Interpretation of the intermediate layer

We are migrating from a SQL Server database project to dbt, and are in the process of establishing naming conventions and folder structure for our new dbt project.

We have read the best practice guidelines for project structure, and we have some doubts about how to think of the intermediate layer:

  • Is the intermediate layer meant for reusable building blocks across data pipelines?
  • Or just for technical steps which are not useful outside of the specific context where they were implemented?

Or is it aiming to be both?

We have a very clear use case for the second interpretation, as we are migrating from stored procedures which sometimes contain many temp tables. These have been implemented as temp tables and not CTEs for performance reasons, so intermediate models materialized as tables is perfect: The “int_” prefix to the name will place them somewhere else in the database, so they do not end up cluttering the area reserved for marts. (We are aiming to use only one database schema.)

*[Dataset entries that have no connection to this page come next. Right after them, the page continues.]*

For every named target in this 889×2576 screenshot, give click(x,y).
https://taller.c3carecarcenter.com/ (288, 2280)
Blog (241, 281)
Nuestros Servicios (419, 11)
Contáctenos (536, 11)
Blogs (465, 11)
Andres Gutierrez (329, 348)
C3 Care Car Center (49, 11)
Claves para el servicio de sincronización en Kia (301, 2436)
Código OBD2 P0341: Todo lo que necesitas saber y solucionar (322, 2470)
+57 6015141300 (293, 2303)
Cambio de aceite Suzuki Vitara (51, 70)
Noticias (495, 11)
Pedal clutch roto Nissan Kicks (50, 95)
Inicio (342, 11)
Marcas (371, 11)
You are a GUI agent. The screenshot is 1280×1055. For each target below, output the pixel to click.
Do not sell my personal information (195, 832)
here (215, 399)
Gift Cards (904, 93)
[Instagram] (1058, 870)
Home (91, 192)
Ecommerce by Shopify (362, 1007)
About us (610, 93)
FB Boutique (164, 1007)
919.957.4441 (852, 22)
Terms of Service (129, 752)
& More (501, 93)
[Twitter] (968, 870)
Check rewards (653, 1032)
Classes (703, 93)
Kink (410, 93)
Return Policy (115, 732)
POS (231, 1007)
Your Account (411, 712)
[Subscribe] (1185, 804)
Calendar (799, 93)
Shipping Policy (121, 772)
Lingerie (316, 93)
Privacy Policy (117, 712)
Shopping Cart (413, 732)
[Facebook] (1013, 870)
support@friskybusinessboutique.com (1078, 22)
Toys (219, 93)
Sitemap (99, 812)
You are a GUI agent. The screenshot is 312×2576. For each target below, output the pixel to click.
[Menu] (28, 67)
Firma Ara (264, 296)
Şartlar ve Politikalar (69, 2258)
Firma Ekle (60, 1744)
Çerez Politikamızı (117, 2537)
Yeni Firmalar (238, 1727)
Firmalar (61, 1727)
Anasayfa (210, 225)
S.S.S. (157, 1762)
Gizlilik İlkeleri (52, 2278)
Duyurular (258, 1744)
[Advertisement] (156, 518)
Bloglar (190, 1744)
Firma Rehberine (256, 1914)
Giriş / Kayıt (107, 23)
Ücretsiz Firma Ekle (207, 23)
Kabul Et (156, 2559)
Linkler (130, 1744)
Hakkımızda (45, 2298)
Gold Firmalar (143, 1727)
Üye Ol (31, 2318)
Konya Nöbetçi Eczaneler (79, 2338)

More generally, it seems useful to define certain models as intermediate in order to communicate to end users that these have a different “contract” than marts:

  • It is not meant for reuse
  • It might not be stable and can change without notice

And, of course, to keep the database tidy.

However, this (saying that intermediate models are not meant for reuse) seems to be in conflict with the first interpretation above.


So, we know that we want some form of intermediate layer. The question is how much we should put in intermediate, versus in marts. One way of reading the best practice guidelines, is to say that all models that represent intermediate steps, i.e. which are not the end result of a data pipeline, should be in the intermediate layer. This is in line with the first interpretation above.

I have some problems with this way of using the intermediate layer. Here is some context before my reasoning:

  • The only end users who have read access to our database, are developers from other teams.
  • We often build data pipelines where the end result is an aggregated dataset to be used in a PBI report, but the unaggregated datasets we build along the way may be useful sources for these developers.
  • We do not always know which datasets will be useful for others, but it is a business strategy that our team should build more data products for consumption by other teams in the future.

Defining a model as intermediate must serve some purpose. For the temp table use case I described above, the advantage is clear; we do not even want the other teams to have to look at them.

However, if we define all of our middle steps as intermediate models, we would end up including datasets which might be useful for consumption by other teams. I can’t see how it would benefit them that the models they might want to use are defined as intermediates. It seems more appropriate to treat such models as explicit data products (i.e. place them in marts).

Furthermore, if we want to reuse a model in more than one of the data pipelines in our dbt project, this suggests that the model may also be useful for other teams. This argues that models that are reused across our data pipelines should always be defined as marts.


Based on this, we are currently considering the following definition:

  • Intermediate: models that exist only to make a specific transformation work
  • Marts: models that represent a meaningful dataset with potential value for reuse

We would still allow intermediate models to be reused within the same pipeline, but as soon as we want to reuse it somewhere else, we would promote it to marts. Our rule of thumb would be: “When in doubt, put it in marts.”

Does this interpretation make sense, or are we missing an important aspect of how intermediate models are intended to be used?

In particular:

  • Is it a mistake to avoid using the intermediate layer for reusable building blocks?
  • How do others draw the line between “internal step” and “dataset”?

Would especially appreciate input from teams where the main consumers are other developers rather than business users.